↓

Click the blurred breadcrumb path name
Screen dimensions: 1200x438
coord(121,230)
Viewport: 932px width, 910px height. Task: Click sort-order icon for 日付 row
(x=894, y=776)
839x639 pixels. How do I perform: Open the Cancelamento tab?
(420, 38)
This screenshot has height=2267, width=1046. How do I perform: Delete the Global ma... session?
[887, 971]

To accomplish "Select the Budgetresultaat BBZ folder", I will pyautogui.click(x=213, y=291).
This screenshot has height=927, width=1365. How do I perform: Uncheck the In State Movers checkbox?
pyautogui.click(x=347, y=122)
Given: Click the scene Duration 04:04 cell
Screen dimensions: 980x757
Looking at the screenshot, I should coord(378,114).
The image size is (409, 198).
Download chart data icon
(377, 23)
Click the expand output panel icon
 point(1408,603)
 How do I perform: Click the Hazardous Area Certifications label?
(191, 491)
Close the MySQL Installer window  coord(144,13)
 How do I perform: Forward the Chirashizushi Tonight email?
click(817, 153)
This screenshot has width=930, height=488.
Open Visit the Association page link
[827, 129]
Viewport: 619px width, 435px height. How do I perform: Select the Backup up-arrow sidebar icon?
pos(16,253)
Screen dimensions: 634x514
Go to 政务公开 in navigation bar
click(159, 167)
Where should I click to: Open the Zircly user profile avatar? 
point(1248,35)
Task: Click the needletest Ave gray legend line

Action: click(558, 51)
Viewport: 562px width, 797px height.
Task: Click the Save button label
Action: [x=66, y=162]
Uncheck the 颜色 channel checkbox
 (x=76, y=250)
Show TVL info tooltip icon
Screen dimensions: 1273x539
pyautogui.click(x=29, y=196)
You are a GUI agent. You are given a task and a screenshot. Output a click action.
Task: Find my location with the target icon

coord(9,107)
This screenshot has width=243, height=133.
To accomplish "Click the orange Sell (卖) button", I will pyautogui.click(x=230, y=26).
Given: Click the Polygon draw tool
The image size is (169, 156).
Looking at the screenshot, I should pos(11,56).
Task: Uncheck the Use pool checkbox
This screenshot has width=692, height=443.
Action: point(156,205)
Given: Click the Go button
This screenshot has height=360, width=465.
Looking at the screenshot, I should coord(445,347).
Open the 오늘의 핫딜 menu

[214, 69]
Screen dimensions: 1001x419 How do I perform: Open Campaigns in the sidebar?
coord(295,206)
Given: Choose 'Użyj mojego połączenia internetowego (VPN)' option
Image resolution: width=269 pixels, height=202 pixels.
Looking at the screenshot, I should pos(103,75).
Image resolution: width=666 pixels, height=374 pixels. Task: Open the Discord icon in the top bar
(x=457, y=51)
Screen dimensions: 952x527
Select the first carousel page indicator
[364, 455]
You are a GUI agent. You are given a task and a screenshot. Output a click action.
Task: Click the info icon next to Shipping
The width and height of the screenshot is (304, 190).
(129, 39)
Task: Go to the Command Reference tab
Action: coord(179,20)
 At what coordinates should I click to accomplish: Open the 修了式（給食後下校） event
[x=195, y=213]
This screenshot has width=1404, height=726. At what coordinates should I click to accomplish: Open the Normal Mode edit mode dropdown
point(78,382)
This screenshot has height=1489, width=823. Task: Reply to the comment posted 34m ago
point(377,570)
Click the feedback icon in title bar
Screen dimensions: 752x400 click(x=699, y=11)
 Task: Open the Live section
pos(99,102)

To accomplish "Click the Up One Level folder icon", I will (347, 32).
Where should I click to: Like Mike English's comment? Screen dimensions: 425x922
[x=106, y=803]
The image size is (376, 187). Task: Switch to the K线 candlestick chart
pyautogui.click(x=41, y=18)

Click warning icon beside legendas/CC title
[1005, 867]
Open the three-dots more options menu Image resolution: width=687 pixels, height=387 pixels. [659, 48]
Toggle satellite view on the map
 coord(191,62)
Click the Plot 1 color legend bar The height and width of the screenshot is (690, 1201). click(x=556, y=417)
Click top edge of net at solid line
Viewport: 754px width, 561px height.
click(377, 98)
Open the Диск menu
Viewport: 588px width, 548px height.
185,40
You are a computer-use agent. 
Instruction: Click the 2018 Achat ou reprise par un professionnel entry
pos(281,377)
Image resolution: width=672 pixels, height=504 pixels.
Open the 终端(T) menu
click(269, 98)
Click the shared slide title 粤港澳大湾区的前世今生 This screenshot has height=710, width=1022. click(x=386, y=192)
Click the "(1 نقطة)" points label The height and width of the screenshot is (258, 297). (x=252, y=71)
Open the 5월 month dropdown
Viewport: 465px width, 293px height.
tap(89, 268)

↑

Exercise instructions:
Return only this span, exactly: the line that contains "Click warning icon beside legendas/CC title" and all lines after it to the end of the records.

Task result:
Click warning icon beside legendas/CC title
[1005, 867]
Open the three-dots more options menu Image resolution: width=687 pixels, height=387 pixels. [659, 48]
Toggle satellite view on the map
 coord(191,62)
Click the Plot 1 color legend bar The height and width of the screenshot is (690, 1201). click(x=556, y=417)
Click top edge of net at solid line
Viewport: 754px width, 561px height.
click(377, 98)
Open the Диск menu
Viewport: 588px width, 548px height.
185,40
You are a computer-use agent. 
Instruction: Click the 2018 Achat ou reprise par un professionnel entry
pos(281,377)
Image resolution: width=672 pixels, height=504 pixels.
Open the 终端(T) menu
click(269, 98)
Click the shared slide title 粤港澳大湾区的前世今生 This screenshot has height=710, width=1022. click(x=386, y=192)
Click the "(1 نقطة)" points label The height and width of the screenshot is (258, 297). (x=252, y=71)
Open the 5월 month dropdown
Viewport: 465px width, 293px height.
tap(89, 268)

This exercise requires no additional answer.